### EXERCISE
Locate every line in the records below that holds the word "Control" and return each one.

[Collected data entries]

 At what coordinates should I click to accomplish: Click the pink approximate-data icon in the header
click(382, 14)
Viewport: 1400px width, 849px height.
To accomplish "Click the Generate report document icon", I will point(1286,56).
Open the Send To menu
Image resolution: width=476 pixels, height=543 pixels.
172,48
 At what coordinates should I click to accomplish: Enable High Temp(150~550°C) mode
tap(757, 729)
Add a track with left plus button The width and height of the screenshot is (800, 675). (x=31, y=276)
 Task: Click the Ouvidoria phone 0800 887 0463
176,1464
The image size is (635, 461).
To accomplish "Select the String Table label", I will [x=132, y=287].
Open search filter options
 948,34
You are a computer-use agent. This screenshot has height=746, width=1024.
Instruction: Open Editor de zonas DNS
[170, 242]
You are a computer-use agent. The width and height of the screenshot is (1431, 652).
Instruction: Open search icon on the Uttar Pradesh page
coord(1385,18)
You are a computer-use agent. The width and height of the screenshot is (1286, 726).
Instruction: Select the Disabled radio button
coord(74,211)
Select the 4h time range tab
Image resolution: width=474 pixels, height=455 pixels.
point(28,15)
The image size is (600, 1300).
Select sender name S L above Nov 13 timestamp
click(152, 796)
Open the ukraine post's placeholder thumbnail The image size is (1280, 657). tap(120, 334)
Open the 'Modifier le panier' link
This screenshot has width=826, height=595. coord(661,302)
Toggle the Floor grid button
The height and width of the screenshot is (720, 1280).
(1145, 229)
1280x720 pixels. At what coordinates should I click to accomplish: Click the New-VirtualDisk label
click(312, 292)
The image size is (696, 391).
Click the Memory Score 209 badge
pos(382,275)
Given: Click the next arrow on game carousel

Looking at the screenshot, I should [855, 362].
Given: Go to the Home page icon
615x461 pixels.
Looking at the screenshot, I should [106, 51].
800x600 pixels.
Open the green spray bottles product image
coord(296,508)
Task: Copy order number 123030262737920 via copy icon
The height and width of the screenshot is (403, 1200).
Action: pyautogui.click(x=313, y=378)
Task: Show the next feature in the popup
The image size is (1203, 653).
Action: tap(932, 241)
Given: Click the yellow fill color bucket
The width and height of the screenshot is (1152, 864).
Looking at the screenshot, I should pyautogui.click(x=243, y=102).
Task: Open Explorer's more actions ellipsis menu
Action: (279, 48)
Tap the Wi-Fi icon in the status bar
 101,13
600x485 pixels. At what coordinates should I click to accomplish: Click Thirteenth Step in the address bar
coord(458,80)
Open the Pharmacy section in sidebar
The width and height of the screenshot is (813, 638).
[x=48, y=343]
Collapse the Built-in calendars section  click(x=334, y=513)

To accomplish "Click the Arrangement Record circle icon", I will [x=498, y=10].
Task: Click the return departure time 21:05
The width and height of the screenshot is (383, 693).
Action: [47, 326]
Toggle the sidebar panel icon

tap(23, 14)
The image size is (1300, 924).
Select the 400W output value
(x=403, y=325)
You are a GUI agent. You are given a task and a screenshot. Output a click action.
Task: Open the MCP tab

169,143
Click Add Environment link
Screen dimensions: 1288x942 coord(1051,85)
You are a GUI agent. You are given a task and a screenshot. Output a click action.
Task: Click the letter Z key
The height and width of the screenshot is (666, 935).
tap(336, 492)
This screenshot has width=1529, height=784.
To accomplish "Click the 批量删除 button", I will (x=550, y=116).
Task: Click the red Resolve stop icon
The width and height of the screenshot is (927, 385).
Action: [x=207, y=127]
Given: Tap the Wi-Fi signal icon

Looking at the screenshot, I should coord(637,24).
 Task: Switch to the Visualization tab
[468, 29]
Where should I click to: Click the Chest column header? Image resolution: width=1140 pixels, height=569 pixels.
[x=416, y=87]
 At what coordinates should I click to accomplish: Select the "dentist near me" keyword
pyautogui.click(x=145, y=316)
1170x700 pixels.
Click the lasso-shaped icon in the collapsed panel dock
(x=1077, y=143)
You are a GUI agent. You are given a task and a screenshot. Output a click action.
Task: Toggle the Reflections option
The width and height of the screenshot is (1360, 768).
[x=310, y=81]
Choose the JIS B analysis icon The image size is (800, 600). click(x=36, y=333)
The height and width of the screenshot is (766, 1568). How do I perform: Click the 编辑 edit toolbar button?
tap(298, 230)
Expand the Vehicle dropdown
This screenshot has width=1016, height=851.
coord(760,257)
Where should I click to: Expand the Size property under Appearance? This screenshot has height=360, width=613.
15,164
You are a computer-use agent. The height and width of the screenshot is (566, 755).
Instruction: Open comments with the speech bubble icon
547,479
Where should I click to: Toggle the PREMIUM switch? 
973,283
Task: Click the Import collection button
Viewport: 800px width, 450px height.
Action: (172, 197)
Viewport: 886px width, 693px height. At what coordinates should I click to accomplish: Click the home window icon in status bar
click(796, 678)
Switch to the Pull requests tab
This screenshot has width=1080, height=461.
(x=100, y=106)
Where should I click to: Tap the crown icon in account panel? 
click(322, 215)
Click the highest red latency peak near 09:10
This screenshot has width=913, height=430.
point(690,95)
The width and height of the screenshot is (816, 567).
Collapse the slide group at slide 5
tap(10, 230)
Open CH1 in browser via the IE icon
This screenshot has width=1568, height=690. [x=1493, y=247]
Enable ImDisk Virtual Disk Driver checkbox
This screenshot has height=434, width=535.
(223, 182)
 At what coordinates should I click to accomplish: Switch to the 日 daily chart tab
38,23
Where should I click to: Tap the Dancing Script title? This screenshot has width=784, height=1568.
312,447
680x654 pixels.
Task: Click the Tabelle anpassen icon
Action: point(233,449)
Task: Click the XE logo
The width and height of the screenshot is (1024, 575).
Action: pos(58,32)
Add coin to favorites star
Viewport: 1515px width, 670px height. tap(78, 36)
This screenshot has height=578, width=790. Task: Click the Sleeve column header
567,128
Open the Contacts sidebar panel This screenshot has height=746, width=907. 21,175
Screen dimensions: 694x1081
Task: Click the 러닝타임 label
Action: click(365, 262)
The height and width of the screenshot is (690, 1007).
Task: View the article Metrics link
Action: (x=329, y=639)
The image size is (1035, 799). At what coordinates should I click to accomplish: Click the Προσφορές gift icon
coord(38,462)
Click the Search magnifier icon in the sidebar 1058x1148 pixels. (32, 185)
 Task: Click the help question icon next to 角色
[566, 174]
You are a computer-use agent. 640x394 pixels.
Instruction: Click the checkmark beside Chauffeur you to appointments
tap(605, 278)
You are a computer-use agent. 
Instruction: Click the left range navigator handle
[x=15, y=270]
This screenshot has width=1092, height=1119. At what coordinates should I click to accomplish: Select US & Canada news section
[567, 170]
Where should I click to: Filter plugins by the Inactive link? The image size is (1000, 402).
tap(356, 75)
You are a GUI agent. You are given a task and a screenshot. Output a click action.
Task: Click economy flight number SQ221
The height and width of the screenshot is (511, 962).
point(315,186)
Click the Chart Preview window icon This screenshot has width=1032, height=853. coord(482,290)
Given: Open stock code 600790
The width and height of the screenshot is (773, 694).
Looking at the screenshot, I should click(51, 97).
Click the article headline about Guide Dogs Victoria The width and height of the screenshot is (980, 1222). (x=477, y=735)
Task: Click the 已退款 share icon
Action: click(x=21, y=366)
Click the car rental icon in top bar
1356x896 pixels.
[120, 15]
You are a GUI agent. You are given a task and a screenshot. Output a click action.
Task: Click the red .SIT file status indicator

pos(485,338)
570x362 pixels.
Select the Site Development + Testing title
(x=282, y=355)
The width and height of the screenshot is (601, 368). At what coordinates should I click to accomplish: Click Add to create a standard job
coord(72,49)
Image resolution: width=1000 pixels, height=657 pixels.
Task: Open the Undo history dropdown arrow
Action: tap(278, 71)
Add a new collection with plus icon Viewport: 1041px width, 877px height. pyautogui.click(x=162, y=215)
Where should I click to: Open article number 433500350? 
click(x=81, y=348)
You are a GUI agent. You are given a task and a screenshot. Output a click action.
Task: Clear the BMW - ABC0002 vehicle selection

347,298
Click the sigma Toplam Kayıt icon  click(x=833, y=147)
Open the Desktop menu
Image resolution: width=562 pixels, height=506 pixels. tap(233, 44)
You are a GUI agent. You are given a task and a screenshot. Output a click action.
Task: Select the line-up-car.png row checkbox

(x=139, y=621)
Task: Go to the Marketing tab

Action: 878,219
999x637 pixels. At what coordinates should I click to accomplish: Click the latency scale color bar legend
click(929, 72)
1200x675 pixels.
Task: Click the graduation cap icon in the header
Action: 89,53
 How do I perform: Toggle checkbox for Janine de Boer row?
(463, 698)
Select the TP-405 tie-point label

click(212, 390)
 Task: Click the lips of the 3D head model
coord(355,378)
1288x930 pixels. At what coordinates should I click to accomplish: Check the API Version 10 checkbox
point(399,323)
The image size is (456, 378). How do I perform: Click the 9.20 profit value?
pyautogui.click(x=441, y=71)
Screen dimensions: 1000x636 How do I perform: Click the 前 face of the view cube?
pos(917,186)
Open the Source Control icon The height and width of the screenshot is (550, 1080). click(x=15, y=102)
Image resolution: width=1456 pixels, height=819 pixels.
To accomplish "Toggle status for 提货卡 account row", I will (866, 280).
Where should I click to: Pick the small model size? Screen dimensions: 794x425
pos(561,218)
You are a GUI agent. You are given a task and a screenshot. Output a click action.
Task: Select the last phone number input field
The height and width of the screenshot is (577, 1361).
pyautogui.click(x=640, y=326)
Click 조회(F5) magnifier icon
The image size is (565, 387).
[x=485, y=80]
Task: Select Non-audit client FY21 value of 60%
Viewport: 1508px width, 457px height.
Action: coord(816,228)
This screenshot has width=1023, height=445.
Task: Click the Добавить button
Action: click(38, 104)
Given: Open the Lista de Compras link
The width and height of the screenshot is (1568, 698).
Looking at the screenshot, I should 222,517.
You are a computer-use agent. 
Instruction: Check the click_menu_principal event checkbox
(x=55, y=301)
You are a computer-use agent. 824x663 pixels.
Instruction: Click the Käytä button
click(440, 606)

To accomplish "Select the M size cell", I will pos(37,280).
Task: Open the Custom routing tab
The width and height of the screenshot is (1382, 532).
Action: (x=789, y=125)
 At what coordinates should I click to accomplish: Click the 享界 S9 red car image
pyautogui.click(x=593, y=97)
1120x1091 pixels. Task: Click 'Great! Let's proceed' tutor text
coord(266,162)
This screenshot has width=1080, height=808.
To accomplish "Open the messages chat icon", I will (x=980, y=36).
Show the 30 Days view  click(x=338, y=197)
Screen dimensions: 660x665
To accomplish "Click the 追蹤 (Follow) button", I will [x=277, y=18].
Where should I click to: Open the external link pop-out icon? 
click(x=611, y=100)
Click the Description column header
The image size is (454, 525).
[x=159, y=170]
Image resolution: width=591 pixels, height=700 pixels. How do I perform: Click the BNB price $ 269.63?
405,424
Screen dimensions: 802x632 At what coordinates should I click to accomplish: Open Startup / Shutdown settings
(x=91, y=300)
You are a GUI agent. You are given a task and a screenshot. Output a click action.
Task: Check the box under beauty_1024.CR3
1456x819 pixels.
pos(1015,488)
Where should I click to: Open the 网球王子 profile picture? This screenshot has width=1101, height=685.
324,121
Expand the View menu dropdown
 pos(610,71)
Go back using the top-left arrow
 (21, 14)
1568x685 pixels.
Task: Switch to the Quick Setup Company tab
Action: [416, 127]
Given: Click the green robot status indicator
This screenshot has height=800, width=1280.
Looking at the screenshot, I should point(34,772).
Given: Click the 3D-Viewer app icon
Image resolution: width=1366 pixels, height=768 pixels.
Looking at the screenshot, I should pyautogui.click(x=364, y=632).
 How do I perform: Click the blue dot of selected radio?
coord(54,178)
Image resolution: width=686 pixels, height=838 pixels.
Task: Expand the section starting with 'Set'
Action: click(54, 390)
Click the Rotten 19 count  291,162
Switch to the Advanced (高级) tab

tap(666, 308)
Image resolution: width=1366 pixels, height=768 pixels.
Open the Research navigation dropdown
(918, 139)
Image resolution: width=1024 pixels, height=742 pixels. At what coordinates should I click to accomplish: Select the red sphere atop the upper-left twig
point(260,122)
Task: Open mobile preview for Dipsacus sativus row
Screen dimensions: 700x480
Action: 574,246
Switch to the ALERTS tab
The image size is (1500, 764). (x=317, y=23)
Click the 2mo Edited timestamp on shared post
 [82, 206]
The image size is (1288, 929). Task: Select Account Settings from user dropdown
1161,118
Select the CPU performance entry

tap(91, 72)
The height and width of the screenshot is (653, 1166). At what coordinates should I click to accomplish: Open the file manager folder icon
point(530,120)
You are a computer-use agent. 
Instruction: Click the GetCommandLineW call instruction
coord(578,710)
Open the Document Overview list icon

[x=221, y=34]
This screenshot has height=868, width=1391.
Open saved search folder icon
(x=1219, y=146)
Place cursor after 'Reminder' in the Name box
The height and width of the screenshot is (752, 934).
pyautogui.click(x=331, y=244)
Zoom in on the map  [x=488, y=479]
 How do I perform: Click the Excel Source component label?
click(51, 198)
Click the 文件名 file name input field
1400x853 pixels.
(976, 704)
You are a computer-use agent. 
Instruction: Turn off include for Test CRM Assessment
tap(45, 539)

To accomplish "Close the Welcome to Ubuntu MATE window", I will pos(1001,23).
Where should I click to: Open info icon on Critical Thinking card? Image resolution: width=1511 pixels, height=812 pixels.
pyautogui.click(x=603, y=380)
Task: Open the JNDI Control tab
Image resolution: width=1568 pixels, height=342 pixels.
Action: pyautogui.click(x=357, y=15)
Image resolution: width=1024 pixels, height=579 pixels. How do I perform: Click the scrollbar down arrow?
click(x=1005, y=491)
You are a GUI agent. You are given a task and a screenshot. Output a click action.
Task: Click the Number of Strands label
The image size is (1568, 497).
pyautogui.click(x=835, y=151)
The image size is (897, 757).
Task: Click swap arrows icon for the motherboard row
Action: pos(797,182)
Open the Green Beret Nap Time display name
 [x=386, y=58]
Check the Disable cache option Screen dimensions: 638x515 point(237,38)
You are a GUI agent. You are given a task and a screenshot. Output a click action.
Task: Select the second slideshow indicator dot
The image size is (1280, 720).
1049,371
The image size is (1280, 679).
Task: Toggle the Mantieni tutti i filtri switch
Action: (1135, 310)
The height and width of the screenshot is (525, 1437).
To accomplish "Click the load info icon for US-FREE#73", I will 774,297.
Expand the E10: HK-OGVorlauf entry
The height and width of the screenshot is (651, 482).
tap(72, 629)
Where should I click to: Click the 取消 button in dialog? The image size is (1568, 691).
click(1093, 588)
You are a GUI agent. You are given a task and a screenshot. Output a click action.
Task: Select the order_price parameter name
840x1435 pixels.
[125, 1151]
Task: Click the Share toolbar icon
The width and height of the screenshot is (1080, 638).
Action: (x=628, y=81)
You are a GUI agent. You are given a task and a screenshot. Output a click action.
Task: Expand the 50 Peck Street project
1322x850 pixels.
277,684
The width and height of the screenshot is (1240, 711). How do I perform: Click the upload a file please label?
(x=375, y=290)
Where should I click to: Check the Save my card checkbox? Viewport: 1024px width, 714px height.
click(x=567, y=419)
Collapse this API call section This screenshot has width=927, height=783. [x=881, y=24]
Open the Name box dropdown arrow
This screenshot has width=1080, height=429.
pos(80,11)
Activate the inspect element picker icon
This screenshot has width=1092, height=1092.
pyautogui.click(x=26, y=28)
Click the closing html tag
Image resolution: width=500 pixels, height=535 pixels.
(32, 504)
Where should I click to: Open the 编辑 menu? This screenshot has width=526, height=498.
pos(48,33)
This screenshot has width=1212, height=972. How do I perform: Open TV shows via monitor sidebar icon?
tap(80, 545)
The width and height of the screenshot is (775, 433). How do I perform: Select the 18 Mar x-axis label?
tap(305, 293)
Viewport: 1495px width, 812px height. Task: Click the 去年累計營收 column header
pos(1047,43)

### FINISHED TASK
Open the Source Control icon The height and width of the screenshot is (550, 1080). click(x=15, y=102)
Task: Open the JNDI Control tab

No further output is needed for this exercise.